## Direction
Please rewrite the records from their start through the line that contains "Action: pos(54,240)", replacing "section number" with "section label" and leaving everything else unchanged.

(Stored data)
## START

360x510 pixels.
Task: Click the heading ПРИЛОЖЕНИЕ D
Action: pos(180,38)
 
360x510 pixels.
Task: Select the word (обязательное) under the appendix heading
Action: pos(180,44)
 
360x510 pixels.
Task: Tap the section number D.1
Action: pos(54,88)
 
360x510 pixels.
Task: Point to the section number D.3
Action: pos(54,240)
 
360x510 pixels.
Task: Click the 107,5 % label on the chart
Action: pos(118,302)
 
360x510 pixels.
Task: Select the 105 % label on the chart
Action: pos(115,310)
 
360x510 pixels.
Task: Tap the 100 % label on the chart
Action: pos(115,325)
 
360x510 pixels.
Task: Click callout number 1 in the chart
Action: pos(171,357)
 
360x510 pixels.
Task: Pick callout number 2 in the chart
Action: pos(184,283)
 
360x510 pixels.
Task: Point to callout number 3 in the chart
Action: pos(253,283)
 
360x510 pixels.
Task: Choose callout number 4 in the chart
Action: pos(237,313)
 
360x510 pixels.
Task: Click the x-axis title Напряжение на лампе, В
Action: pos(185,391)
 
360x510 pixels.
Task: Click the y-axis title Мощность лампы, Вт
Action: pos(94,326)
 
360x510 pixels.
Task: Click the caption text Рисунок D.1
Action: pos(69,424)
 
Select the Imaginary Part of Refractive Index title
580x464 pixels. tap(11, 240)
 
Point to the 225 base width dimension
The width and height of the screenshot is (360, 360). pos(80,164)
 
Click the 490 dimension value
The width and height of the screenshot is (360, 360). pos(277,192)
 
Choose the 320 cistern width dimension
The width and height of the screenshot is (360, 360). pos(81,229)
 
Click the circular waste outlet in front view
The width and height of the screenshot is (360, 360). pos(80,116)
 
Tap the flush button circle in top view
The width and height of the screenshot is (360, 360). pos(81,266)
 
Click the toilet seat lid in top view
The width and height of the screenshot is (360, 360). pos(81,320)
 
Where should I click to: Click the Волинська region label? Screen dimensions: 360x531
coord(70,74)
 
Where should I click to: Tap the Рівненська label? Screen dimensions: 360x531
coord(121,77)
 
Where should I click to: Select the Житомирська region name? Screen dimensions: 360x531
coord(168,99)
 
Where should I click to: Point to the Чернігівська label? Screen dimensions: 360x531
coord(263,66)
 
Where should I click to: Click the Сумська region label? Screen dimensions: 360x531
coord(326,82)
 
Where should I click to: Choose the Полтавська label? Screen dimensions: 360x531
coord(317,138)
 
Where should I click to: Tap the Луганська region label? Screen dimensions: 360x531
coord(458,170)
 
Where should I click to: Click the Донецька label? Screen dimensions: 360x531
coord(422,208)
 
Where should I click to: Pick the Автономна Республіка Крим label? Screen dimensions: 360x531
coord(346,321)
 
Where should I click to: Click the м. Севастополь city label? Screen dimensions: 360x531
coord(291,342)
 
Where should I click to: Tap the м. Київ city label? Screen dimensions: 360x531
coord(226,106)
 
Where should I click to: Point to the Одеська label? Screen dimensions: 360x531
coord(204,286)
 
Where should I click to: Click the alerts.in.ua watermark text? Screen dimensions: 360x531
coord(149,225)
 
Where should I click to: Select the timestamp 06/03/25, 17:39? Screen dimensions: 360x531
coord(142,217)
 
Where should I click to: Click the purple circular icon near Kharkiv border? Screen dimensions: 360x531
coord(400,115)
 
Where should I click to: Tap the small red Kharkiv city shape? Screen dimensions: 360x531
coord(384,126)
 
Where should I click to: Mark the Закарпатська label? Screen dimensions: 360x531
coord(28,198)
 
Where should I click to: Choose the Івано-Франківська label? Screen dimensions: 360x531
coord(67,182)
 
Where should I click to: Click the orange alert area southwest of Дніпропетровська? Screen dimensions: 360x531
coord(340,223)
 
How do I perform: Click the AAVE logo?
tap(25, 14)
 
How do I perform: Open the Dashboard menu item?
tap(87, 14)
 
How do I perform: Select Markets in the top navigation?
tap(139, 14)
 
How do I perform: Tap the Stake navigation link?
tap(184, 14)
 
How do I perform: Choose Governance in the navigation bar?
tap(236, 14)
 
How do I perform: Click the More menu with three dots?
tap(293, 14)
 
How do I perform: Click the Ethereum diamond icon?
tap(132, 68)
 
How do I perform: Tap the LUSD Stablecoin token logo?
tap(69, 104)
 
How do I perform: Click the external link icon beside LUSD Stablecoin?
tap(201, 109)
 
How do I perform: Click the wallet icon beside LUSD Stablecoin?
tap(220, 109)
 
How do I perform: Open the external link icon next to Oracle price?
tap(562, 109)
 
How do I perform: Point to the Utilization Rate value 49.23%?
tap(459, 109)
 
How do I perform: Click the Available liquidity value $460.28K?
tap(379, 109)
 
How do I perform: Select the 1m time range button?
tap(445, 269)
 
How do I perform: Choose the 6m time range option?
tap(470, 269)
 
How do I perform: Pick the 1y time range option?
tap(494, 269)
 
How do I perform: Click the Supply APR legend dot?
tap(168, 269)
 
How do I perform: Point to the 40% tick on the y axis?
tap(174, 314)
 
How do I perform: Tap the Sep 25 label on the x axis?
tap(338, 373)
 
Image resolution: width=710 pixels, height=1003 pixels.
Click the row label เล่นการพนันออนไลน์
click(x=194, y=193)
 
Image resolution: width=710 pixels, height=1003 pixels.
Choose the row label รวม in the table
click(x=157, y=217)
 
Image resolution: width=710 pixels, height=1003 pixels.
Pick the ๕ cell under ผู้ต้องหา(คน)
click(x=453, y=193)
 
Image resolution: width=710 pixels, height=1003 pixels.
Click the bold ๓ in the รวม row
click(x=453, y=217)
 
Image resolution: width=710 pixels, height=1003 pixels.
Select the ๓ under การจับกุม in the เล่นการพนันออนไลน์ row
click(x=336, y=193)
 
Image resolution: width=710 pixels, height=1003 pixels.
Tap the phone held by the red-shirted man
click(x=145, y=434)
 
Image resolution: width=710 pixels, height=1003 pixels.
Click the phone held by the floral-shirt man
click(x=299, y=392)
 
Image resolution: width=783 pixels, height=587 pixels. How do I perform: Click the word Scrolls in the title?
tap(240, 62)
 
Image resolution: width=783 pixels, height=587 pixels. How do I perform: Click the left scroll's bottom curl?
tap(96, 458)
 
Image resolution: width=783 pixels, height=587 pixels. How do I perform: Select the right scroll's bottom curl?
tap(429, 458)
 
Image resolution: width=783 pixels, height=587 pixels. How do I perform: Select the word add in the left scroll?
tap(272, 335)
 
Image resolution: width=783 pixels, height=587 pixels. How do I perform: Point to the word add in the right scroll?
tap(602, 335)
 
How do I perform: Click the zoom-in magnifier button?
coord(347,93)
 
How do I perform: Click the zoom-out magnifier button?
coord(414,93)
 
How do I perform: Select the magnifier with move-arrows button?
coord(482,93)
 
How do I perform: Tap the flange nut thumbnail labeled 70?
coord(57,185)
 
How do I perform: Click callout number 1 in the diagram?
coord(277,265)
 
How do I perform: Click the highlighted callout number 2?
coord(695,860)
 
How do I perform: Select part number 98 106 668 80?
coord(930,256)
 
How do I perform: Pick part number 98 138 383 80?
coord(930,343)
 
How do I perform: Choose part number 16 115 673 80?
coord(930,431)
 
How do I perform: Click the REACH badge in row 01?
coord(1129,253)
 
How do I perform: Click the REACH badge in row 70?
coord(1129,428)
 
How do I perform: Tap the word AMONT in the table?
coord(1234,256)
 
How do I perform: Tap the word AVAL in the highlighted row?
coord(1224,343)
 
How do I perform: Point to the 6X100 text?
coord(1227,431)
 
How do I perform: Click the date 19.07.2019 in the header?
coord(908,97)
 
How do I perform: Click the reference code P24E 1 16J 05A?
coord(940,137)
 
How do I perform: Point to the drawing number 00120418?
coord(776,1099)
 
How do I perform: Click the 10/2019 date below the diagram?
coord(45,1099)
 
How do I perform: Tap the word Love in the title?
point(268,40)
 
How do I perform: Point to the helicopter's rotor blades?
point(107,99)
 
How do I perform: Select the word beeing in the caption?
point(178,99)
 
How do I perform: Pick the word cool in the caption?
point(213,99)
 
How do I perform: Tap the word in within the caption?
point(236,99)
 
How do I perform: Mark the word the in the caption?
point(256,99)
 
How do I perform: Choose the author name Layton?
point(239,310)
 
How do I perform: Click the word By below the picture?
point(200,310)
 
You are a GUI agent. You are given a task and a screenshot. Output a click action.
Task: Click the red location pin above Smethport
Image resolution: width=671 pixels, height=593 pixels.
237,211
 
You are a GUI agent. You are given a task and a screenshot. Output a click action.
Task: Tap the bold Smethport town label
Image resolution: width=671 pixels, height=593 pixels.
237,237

## END

## Finished exercise
360x510 pixels.
Task: Click the heading ПРИЛОЖЕНИЕ D
Action: pos(180,38)
 
360x510 pixels.
Task: Select the word (обязательное) under the appendix heading
Action: pos(180,44)
 
360x510 pixels.
Task: Tap the section label D.1
Action: pos(54,88)
 
360x510 pixels.
Task: Point to the section label D.3
Action: pos(54,240)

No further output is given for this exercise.